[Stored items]
——————

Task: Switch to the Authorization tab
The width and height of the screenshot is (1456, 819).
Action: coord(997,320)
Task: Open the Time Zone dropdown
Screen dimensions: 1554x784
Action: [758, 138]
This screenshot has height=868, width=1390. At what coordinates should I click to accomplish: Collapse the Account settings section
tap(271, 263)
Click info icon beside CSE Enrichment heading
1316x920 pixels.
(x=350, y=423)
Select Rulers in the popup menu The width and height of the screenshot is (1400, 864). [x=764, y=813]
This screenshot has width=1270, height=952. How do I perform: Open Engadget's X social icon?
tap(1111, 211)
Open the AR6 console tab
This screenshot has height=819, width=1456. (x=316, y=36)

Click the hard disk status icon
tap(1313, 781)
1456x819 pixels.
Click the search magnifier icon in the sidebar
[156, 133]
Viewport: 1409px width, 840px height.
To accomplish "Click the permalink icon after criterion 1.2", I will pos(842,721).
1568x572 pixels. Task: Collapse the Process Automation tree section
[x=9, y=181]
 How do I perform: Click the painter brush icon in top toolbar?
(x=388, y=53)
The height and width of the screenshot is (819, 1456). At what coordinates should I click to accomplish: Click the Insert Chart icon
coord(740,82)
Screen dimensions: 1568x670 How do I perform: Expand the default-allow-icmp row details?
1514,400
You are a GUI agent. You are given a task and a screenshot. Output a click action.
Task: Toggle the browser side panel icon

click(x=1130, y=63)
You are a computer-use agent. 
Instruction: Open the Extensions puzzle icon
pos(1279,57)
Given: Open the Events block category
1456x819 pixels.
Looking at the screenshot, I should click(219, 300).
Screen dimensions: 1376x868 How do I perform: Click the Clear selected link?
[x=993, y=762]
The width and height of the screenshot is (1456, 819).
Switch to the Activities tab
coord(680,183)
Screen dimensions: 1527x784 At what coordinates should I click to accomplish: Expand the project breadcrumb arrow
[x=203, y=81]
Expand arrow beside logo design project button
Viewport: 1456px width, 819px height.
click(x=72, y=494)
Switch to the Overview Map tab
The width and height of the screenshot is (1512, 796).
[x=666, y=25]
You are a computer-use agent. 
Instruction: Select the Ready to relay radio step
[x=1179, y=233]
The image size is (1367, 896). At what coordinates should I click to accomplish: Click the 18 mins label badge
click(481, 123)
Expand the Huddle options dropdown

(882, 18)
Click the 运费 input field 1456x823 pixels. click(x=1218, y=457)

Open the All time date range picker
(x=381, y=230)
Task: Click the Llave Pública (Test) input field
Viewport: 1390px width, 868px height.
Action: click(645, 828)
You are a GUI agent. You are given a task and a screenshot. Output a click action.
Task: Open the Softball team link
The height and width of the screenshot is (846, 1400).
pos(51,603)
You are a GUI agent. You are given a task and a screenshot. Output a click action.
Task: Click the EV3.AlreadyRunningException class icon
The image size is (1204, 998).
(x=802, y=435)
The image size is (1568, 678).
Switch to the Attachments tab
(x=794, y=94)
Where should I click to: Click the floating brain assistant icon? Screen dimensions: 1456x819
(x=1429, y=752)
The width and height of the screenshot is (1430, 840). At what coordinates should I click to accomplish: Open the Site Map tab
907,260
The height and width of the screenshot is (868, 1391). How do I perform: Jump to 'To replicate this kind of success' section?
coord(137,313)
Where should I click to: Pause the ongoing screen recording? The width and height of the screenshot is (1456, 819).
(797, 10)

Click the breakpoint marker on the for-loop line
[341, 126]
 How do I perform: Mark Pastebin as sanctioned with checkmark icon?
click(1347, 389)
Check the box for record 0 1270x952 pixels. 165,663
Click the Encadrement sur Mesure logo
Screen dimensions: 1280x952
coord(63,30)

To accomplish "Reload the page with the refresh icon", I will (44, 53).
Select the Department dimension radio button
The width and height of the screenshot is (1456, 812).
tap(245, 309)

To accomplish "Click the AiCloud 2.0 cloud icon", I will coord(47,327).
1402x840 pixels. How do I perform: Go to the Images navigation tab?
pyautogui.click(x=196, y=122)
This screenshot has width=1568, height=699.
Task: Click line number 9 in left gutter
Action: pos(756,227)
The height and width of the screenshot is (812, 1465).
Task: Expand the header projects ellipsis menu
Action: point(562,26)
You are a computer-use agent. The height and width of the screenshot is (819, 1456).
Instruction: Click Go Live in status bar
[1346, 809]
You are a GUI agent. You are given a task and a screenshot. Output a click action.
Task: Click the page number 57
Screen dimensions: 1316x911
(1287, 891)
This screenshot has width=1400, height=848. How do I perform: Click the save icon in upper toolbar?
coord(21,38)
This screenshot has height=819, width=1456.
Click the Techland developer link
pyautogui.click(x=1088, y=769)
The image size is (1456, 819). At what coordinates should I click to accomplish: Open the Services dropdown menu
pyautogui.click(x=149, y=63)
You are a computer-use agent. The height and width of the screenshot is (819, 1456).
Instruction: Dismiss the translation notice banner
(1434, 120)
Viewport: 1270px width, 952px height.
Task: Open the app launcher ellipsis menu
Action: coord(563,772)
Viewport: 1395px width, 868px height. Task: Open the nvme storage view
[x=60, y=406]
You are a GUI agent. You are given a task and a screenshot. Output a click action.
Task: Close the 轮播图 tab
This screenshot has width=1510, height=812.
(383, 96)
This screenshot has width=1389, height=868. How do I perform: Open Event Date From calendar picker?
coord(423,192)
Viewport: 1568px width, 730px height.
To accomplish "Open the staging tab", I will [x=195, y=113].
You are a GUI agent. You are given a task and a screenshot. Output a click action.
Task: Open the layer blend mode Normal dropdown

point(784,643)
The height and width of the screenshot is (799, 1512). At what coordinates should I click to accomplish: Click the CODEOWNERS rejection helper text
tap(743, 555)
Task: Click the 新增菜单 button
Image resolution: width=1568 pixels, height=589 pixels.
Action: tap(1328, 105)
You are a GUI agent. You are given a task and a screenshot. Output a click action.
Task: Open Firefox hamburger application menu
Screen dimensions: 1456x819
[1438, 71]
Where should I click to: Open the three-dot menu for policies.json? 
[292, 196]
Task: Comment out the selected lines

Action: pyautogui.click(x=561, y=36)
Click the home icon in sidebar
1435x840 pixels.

——————

Copy the records above exactly as written.

-- Task response --
Task: Switch to the Authorization tab
The width and height of the screenshot is (1456, 819).
Action: coord(997,320)
Task: Open the Time Zone dropdown
Screen dimensions: 1554x784
Action: [758, 138]
This screenshot has height=868, width=1390. At what coordinates should I click to accomplish: Collapse the Account settings section
tap(271, 263)
Click info icon beside CSE Enrichment heading
1316x920 pixels.
(x=350, y=423)
Select Rulers in the popup menu The width and height of the screenshot is (1400, 864). [x=764, y=813]
This screenshot has width=1270, height=952. How do I perform: Open Engadget's X social icon?
tap(1111, 211)
Open the AR6 console tab
This screenshot has height=819, width=1456. (x=316, y=36)

Click the hard disk status icon
tap(1313, 781)
1456x819 pixels.
Click the search magnifier icon in the sidebar
[156, 133]
Viewport: 1409px width, 840px height.
To accomplish "Click the permalink icon after criterion 1.2", I will pos(842,721).
1568x572 pixels. Task: Collapse the Process Automation tree section
[x=9, y=181]
 How do I perform: Click the painter brush icon in top toolbar?
(x=388, y=53)
The height and width of the screenshot is (819, 1456). At what coordinates should I click to accomplish: Click the Insert Chart icon
coord(740,82)
Screen dimensions: 1568x670 How do I perform: Expand the default-allow-icmp row details?
1514,400
You are a GUI agent. You are given a task and a screenshot. Output a click action.
Task: Toggle the browser side panel icon

click(x=1130, y=63)
You are a computer-use agent. 
Instruction: Open the Extensions puzzle icon
pos(1279,57)
Given: Open the Events block category
1456x819 pixels.
Looking at the screenshot, I should click(219, 300).
Screen dimensions: 1376x868 How do I perform: Click the Clear selected link?
[x=993, y=762]
The width and height of the screenshot is (1456, 819).
Switch to the Activities tab
coord(680,183)
Screen dimensions: 1527x784 At what coordinates should I click to accomplish: Expand the project breadcrumb arrow
[x=203, y=81]
Expand arrow beside logo design project button
Viewport: 1456px width, 819px height.
click(x=72, y=494)
Switch to the Overview Map tab
The width and height of the screenshot is (1512, 796).
[x=666, y=25]
You are a computer-use agent. 
Instruction: Select the Ready to relay radio step
[x=1179, y=233]
The image size is (1367, 896). At what coordinates should I click to accomplish: Click the 18 mins label badge
click(481, 123)
Expand the Huddle options dropdown

(882, 18)
Click the 运费 input field 1456x823 pixels. click(x=1218, y=457)

Open the All time date range picker
(x=381, y=230)
Task: Click the Llave Pública (Test) input field
Viewport: 1390px width, 868px height.
Action: click(645, 828)
You are a GUI agent. You are given a task and a screenshot. Output a click action.
Task: Open the Softball team link
The height and width of the screenshot is (846, 1400).
pos(51,603)
You are a GUI agent. You are given a task and a screenshot. Output a click action.
Task: Click the EV3.AlreadyRunningException class icon
The image size is (1204, 998).
(x=802, y=435)
The image size is (1568, 678).
Switch to the Attachments tab
(x=794, y=94)
Where should I click to: Click the floating brain assistant icon? Screen dimensions: 1456x819
(x=1429, y=752)
The width and height of the screenshot is (1430, 840). At what coordinates should I click to accomplish: Open the Site Map tab
907,260
The height and width of the screenshot is (868, 1391). How do I perform: Jump to 'To replicate this kind of success' section?
coord(137,313)
Where should I click to: Pause the ongoing screen recording? The width and height of the screenshot is (1456, 819).
(797, 10)

Click the breakpoint marker on the for-loop line
[341, 126]
 How do I perform: Mark Pastebin as sanctioned with checkmark icon?
click(1347, 389)
Check the box for record 0 1270x952 pixels. 165,663
Click the Encadrement sur Mesure logo
Screen dimensions: 1280x952
coord(63,30)

To accomplish "Reload the page with the refresh icon", I will (44, 53).
Select the Department dimension radio button
The width and height of the screenshot is (1456, 812).
tap(245, 309)

To accomplish "Click the AiCloud 2.0 cloud icon", I will coord(47,327).
1402x840 pixels. How do I perform: Go to the Images navigation tab?
pyautogui.click(x=196, y=122)
This screenshot has width=1568, height=699.
Task: Click line number 9 in left gutter
Action: pos(756,227)
The height and width of the screenshot is (812, 1465).
Task: Expand the header projects ellipsis menu
Action: point(562,26)
You are a computer-use agent. The height and width of the screenshot is (819, 1456).
Instruction: Click Go Live in status bar
[1346, 809]
You are a GUI agent. You are given a task and a screenshot. Output a click action.
Task: Click the page number 57
Screen dimensions: 1316x911
(1287, 891)
This screenshot has width=1400, height=848. How do I perform: Click the save icon in upper toolbar?
coord(21,38)
This screenshot has height=819, width=1456.
Click the Techland developer link
pyautogui.click(x=1088, y=769)
The image size is (1456, 819). At what coordinates should I click to accomplish: Open the Services dropdown menu
pyautogui.click(x=149, y=63)
You are a computer-use agent. The height and width of the screenshot is (819, 1456).
Instruction: Dismiss the translation notice banner
(1434, 120)
Viewport: 1270px width, 952px height.
Task: Open the app launcher ellipsis menu
Action: coord(563,772)
Viewport: 1395px width, 868px height. Task: Open the nvme storage view
[x=60, y=406]
You are a GUI agent. You are given a task and a screenshot. Output a click action.
Task: Close the 轮播图 tab
This screenshot has width=1510, height=812.
(383, 96)
This screenshot has width=1389, height=868. How do I perform: Open Event Date From calendar picker?
coord(423,192)
Viewport: 1568px width, 730px height.
To accomplish "Open the staging tab", I will [x=195, y=113].
You are a GUI agent. You are given a task and a screenshot. Output a click action.
Task: Open the layer blend mode Normal dropdown

point(784,643)
The height and width of the screenshot is (799, 1512). At what coordinates should I click to accomplish: Click the CODEOWNERS rejection helper text
tap(743, 555)
Task: Click the 新增菜单 button
Image resolution: width=1568 pixels, height=589 pixels.
Action: tap(1328, 105)
You are a GUI agent. You are given a task and a screenshot. Output a click action.
Task: Open Firefox hamburger application menu
Screen dimensions: 1456x819
[1438, 71]
Where should I click to: Open the three-dot menu for policies.json? 
[292, 196]
Task: Comment out the selected lines

Action: pyautogui.click(x=561, y=36)
Click the home icon in sidebar
1435x840 pixels.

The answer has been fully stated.